Aéroport de Newark, NJ – Jeudi 26 septembre 2019 – 02h40

L’aéroport, l’équivalent moderne de l’auberge d’étape, est le lieu de passage par excellence. On y est et on n’y est pas vraiment, l’environnement anonyme faisant office de sas entre deux réalités éloignées. On y retrouve essentiellement les mêmes composantes, de larges espaces hauts et éclairés, bordés de boutiques et d’aires de restauration standardisées, dans lesquels on circule à pied, tout en bénéficiant de divers mécanismes palliatifs, ascenseurs, escaliers roulants, trains, navettes. L’aéroport est à un système de transport ce que la synapse est au cerveau: le point de contact entre deux cellules nerveuses, chacune caractérisée par son propre code.

Suite à un problème mécanique dans le Boeing 767 qui devait m’emporter à Buenos Aires, je me trouve, comme l’aviateur du petit Prince, coincé dans une sorte de désert: un aéroport la nuit, hanté par le grondement des zamboni à terrazo, lesquelles sont à New York presque immanquablement sous la gouverne de personnes dites de la diversité, les mêmes désargentés qui nettoient les toilettes et vident les poubelles. Passé minuit, la langue d’usage est l’espagnol plutôt que l’anglais.

Dans cet univers fantôme, où mes compagnons d’infortune dorment tant bien que mal appuyés contre des colonnes, couchés par terre ou affalés dans les fauteuils de plastiques, leur bagage de cabine coincé entre leurs cuisses, tous les appareils électroniques sont ouverts, téléviseurs, tableaux des arrivées et des départs, consoles de commande de mets standardisés, néons des hauts plafonds, mais personne ne les regarde. Jasant en petits groupes, solitaires devant leur livre mais surtout leur téléphone, les voyageurs attendent, tuent le temps comme des joueurs de quatrième trio, pris dans l’espace synaptique comme des neurotransmetteurs dont les récepteurs seraient occupés par un quelconque intrus, en l’occurrence, ce soir, la panne d’un système de navigation.
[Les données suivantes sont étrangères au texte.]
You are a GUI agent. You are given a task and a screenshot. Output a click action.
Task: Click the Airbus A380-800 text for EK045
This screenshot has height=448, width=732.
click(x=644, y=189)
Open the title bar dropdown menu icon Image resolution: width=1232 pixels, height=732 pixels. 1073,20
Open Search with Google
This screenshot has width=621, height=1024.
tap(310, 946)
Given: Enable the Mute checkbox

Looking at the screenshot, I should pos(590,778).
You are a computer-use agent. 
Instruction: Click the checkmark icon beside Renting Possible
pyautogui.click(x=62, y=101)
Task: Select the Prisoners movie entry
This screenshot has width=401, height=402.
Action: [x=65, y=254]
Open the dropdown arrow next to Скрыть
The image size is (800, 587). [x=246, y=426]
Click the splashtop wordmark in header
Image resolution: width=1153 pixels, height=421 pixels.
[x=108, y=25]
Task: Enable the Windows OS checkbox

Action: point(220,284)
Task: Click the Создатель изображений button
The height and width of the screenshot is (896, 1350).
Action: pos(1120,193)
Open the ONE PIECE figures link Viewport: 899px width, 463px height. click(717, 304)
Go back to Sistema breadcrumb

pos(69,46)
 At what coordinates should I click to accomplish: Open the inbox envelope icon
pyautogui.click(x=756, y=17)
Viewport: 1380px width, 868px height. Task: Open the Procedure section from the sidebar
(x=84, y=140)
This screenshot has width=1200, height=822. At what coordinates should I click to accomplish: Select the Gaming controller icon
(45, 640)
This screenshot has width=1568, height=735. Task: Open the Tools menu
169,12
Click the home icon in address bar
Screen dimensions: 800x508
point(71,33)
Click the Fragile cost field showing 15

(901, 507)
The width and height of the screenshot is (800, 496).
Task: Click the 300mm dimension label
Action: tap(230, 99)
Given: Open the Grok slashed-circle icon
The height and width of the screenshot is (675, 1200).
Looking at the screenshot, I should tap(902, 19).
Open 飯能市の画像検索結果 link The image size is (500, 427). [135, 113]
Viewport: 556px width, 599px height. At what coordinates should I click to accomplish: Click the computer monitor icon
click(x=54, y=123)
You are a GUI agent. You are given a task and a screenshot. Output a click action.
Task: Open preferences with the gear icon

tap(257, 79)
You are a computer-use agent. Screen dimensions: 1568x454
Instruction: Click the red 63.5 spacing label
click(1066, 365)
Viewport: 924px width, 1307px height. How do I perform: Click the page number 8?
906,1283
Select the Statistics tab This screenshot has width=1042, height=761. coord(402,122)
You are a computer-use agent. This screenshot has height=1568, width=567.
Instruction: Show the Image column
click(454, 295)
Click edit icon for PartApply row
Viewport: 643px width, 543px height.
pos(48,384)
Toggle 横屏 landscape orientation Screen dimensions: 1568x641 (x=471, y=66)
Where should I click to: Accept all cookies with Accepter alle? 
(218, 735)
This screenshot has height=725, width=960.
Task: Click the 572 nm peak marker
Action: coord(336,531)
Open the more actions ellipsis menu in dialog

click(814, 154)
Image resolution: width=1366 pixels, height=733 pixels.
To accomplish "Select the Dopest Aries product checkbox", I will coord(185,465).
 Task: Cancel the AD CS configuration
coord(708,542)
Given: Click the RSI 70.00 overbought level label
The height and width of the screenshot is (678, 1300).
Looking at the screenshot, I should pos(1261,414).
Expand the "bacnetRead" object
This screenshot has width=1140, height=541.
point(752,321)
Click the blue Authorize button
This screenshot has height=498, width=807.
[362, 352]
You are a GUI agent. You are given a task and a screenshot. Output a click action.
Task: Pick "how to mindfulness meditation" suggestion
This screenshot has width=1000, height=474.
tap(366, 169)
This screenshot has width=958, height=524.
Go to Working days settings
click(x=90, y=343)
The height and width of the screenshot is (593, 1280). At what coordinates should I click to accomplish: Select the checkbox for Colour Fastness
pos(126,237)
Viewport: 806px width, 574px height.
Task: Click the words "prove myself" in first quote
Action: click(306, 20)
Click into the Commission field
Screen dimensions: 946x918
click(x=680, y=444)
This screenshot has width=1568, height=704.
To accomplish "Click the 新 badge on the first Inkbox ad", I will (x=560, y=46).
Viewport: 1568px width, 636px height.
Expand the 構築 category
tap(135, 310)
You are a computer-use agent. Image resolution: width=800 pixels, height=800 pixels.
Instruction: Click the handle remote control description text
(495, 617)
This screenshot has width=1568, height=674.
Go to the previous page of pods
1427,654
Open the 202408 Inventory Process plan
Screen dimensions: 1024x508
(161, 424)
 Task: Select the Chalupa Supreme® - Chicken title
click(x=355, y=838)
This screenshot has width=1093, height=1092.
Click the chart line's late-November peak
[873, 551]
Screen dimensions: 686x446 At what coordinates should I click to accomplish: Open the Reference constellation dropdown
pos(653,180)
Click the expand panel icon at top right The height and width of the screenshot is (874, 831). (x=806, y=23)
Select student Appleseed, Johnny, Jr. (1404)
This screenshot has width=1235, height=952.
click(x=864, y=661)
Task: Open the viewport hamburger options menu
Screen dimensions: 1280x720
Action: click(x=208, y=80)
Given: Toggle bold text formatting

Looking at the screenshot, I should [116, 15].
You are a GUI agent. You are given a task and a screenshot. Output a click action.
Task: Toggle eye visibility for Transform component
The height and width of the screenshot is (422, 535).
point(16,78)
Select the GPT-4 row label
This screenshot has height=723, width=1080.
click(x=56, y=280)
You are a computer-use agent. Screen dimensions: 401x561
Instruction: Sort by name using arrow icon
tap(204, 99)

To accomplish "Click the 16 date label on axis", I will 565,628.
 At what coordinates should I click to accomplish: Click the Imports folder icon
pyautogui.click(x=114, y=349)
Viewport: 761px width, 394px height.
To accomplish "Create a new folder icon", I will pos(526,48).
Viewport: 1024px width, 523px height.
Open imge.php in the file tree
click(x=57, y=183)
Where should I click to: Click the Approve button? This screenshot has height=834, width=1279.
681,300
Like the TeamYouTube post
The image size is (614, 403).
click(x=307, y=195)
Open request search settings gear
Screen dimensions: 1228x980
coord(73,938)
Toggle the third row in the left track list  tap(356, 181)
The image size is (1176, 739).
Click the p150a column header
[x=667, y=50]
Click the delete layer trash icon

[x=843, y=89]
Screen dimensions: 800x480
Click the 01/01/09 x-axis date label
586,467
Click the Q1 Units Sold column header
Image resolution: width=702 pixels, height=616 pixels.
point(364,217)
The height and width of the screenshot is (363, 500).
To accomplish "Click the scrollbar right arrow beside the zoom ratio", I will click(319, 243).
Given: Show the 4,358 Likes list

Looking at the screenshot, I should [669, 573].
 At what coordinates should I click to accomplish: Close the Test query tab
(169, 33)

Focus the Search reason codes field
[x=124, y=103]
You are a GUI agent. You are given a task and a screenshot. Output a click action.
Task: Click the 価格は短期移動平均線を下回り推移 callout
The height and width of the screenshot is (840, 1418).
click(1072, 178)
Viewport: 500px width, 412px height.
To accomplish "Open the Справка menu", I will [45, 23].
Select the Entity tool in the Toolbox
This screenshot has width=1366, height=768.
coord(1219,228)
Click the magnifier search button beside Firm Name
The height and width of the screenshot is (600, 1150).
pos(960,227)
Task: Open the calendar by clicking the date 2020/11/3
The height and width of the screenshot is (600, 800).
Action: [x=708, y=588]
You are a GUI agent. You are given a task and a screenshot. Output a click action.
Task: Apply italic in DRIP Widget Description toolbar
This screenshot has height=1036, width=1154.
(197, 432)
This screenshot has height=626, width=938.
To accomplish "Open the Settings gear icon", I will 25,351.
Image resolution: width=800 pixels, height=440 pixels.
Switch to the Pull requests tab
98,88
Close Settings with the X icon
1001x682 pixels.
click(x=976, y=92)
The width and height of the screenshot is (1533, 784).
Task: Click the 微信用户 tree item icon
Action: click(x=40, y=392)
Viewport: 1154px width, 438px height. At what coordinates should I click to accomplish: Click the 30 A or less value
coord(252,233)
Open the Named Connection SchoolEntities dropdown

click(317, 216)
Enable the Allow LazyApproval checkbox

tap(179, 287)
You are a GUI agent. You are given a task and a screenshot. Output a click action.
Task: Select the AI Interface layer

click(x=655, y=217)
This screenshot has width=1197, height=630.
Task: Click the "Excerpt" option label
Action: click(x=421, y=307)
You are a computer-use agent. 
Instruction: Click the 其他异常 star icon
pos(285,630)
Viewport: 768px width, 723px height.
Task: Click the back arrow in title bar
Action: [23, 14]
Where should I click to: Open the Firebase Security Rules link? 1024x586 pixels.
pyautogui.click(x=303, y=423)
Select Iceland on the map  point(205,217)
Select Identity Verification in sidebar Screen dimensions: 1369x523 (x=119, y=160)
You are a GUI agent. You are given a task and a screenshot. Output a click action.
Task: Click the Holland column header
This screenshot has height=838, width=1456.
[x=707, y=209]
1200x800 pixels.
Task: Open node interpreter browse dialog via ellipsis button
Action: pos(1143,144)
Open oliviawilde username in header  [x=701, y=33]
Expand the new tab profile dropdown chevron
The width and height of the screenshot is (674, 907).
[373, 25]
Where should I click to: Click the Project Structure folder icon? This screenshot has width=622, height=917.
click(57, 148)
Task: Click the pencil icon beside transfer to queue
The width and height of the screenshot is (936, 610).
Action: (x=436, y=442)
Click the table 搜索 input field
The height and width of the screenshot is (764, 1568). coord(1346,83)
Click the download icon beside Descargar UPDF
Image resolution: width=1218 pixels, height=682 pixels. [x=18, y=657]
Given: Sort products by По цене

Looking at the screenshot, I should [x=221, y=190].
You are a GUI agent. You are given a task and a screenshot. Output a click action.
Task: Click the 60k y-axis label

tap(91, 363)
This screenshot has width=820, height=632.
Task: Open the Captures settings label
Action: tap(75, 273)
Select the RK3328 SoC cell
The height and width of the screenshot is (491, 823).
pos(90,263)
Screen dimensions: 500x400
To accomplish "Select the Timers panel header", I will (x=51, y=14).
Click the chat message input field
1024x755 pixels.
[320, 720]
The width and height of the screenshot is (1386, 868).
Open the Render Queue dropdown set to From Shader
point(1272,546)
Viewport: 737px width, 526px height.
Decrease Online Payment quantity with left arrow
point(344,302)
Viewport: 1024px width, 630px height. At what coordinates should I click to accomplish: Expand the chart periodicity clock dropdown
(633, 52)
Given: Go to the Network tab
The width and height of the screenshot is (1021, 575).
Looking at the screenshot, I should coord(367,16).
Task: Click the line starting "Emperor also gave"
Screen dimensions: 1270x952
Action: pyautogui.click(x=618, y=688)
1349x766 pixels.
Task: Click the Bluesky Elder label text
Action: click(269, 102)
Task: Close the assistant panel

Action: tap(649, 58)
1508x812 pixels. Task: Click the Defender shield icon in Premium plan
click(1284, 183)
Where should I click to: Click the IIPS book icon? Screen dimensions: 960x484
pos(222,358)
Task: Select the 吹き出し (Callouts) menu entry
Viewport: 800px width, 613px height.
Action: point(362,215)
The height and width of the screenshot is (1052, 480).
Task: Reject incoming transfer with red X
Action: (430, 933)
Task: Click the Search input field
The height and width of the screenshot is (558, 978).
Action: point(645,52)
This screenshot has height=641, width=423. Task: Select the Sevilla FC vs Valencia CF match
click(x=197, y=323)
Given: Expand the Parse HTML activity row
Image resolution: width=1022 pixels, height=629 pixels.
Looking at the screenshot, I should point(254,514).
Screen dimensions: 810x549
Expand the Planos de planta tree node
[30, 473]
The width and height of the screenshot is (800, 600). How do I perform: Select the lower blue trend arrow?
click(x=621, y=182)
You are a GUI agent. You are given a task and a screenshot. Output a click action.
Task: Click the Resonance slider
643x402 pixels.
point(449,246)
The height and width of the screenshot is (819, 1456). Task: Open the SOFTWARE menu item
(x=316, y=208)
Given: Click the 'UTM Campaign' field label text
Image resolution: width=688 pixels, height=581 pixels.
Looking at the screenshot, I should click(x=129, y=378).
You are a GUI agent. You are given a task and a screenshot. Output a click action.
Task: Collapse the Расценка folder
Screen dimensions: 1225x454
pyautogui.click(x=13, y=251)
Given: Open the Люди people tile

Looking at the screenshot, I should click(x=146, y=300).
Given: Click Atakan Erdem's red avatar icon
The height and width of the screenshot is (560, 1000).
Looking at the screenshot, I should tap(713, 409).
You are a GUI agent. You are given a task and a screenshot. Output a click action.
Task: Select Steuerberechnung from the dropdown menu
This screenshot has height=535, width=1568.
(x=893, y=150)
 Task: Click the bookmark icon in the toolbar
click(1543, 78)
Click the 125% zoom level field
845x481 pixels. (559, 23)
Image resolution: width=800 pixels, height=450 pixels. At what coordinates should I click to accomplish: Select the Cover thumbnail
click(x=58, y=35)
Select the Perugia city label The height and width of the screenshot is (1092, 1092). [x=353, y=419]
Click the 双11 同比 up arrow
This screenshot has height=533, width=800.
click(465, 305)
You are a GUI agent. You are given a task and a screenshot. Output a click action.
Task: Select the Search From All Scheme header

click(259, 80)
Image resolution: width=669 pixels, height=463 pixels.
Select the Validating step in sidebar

L’homme en face de moi, qui philosophait encore vaillamment il y a quelques minutes, vient de déposer sa tête dans son bras replié.

Dans ces lieux de transit, les humains trompent aussi le vide et l’angoisse en dépensant dans les duty free ou en ingérant de l’alcool éthylique. Le bar à ma gauche, bien que vide, est absolument rutilant. Bouteilles, manettes, écrans petits et grands, tout est froid et coloré. Si le personnel était présent, les élégants tabourets de bois foncé seraient probablement tous occupés. Les naufragés du vol 979 ne sont pas tous oisifs. Certains écrivent dans leurs blogues ou consultent des tableaux excel colorés en mangeant des beignes et des muffins obtenus, contre un voucher électronique, à l’unique point de restauration ouvert, un Dunkin Donuts dont le décor curieusement m’a fait penser aux Nighthawks de Hopper.

J’envisage de m’affaler dans un banc de plastique quand je songe que des millions de personnes, coincées dans des camps, dans des bateaux de fortune, en Syrie, au Bangladesh, en Libye ou à Calais, vivent des années durant des souffrances sans aucune commune mesure avec mon petit contretemps de quelques heures.

Ces gens devant leur écran autour de moi sont-ils réfugiés dans le virtuel?

New York, souvent confondu avec Manhattan, est absent à l’aéroport de Newark, NJ.

Tout est absent ici. C’est peut-être pourquoi j’aime les aéroports. Malgré l’agitation, ce sont des lieux de pause, semblables aux silences en musique.